* Begin Excerpt provided *
Does conduct after the divorce petition is filed affect the fault finding? As a general rule, the court examines the causes of the breakdown of marital life, not conduct that occurred after the petition was filed. In certain circumstances, however – where later behaviour reflects on the overall assessment of a spouse’s conduct or affects the children’s wellbeing – it may be taken into account. Each case requires individual assessment.
I am a foreign national going through divorce in Poland – does this framework apply to me? Yes. The fault rules described in this article apply in all divorce proceedings heard by Polish courts, regardless of nationality. One point worth noting for those familiar with no-fault divorce systems – which are now common across much of Western Europe – is that in Poland fault still carries real legal consequences, particularly regarding spousal maintenance. The careful analysis of who did what, and when, is therefore not merely a formality. If you are uncertain how the Polish fault framework applies to your situation, taking legal advice early is advisable.
* End Excerpt provided *
## What is expected
Pick up the text on fault in Polish divorce proceedings and continue it from its final sentence. The material has no connection to the text on fault in Polish divorce proceedings.
* Begin Stored data *
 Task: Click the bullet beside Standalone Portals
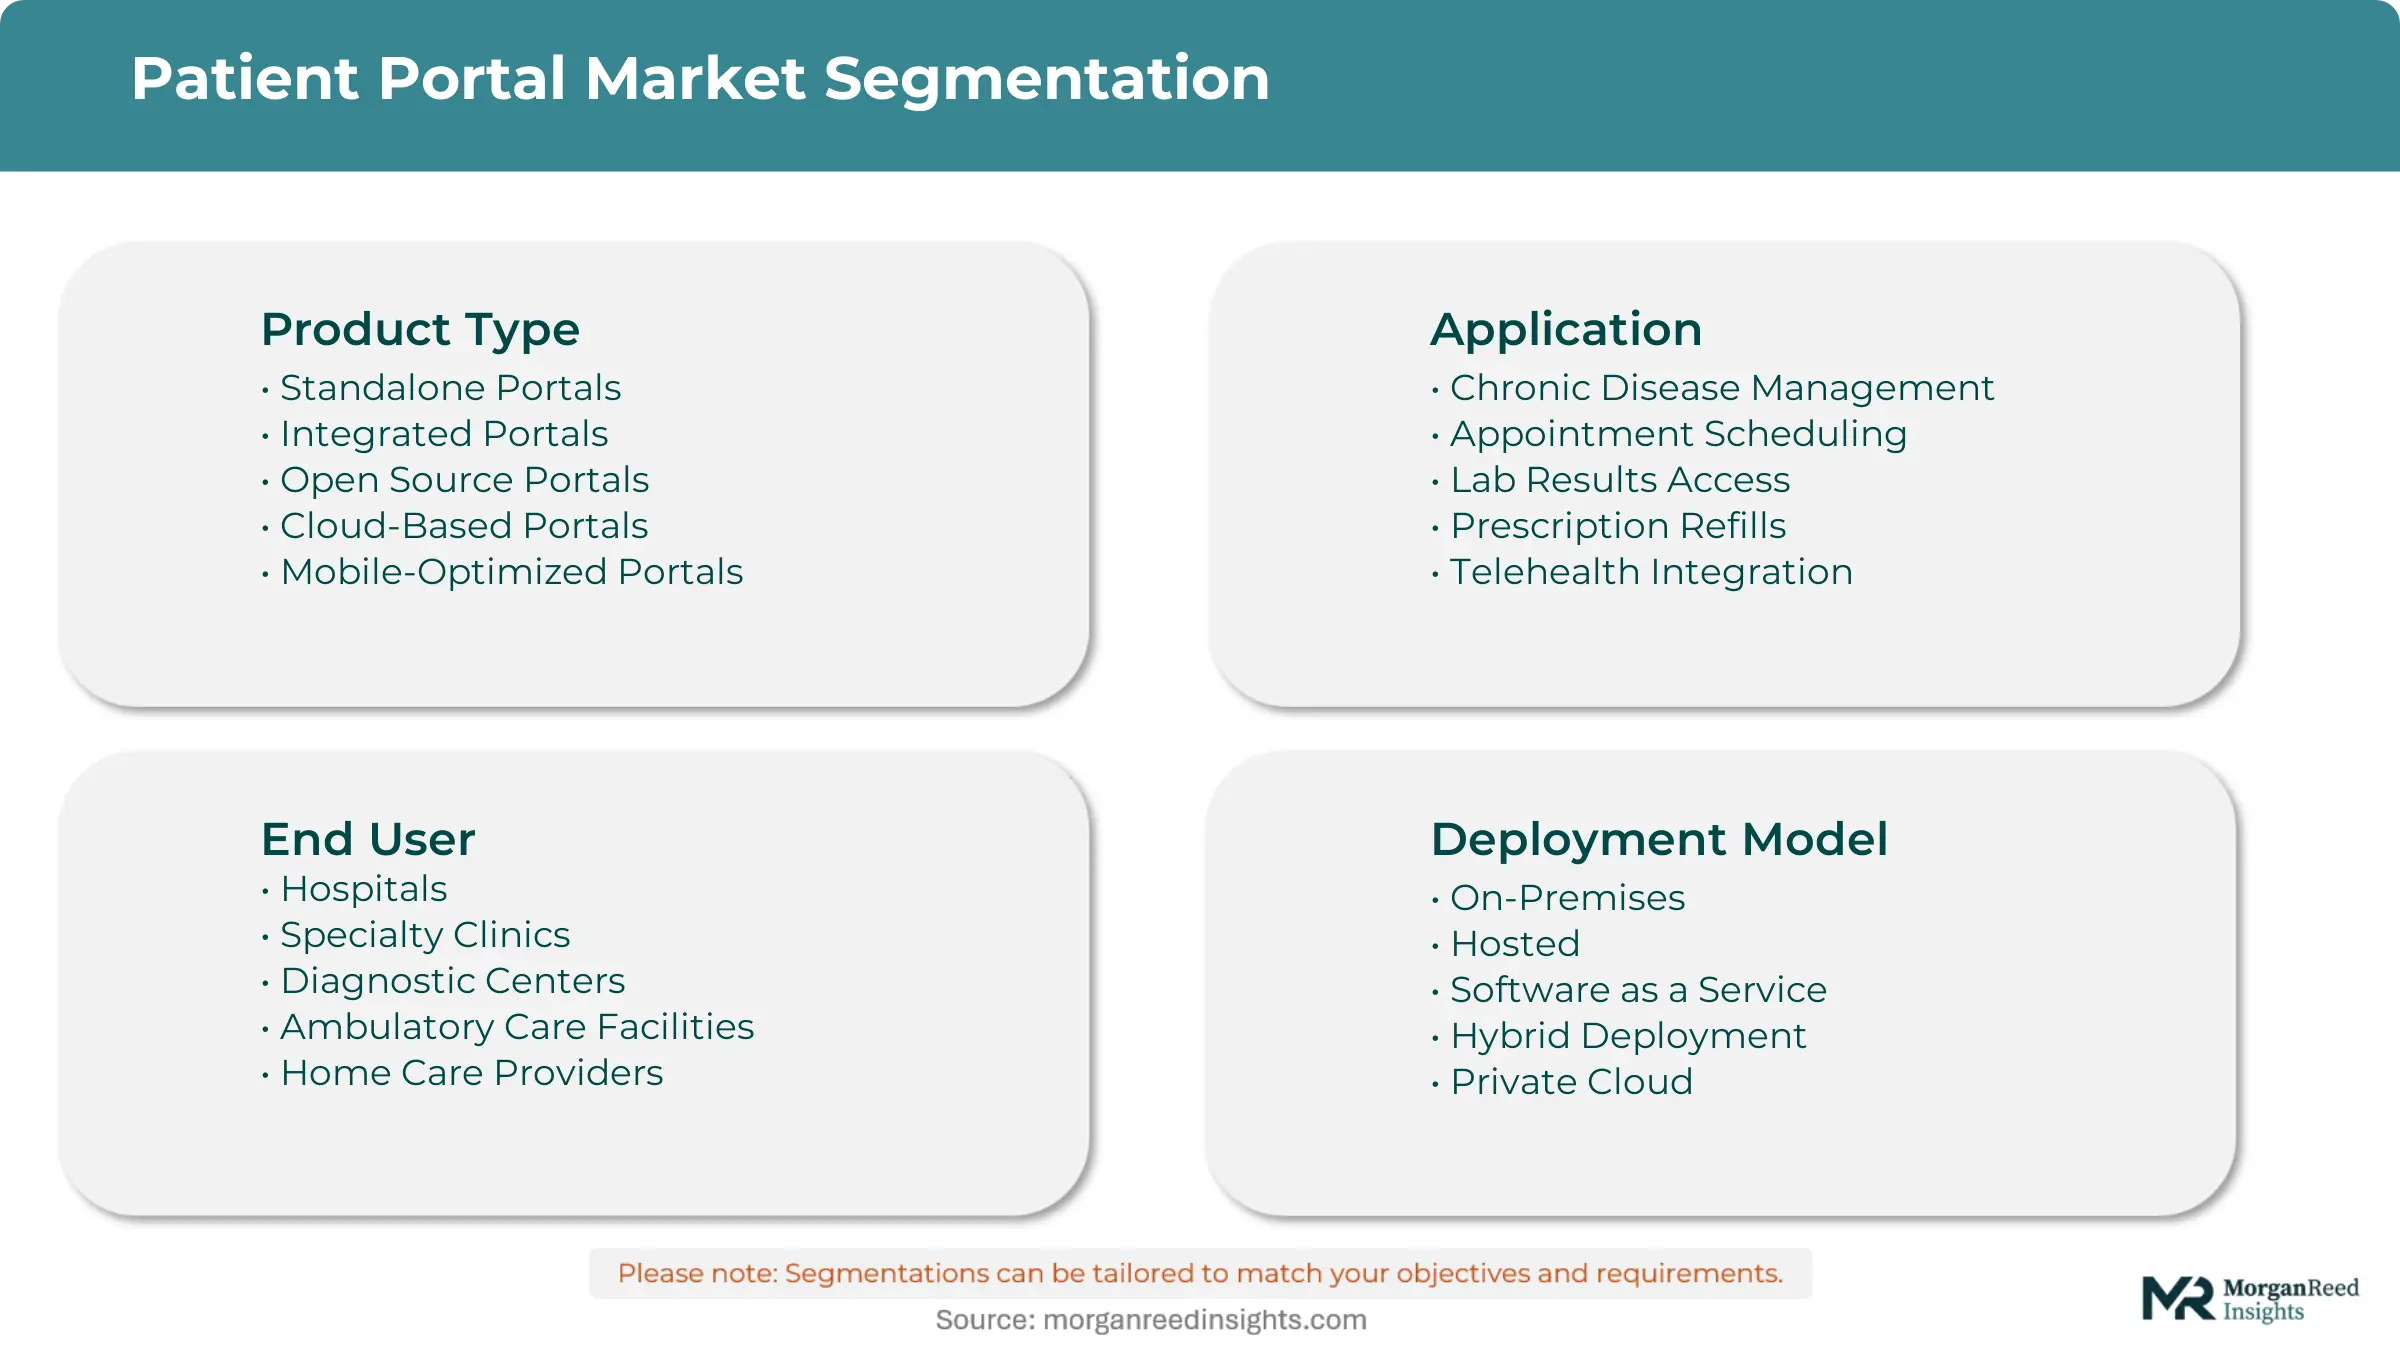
* End Stored data *
## Result
What if both spouses behaved badly – does the court find shared fault? Yes, this is possible. Where both spouses contributed to the breakdown of the marriage through their own conduct, the court may find shared fault. However, if one spouse’s conduct was primarily reactive – arising in response to the other’s behaviour after the marriage had already broken down – the court may decline to find fault on their part at all, as illustrated by the Court of Appeal’s reasoning in I ACa 230/19.
Do you have questions about how the timeline of events might affect your divorce proceedings? Call: +48 531 335 713 or email: kancelaria@prawnikodrozwodu.pl
This article is for general informational purposes only and does not constitute legal advice. Every family law case is individual and requires analysis of the specific facts and documents involved. The law firm accepts no liability for actions taken on the basis of the information contained in this article. For advice tailored to your situation, please contact our office.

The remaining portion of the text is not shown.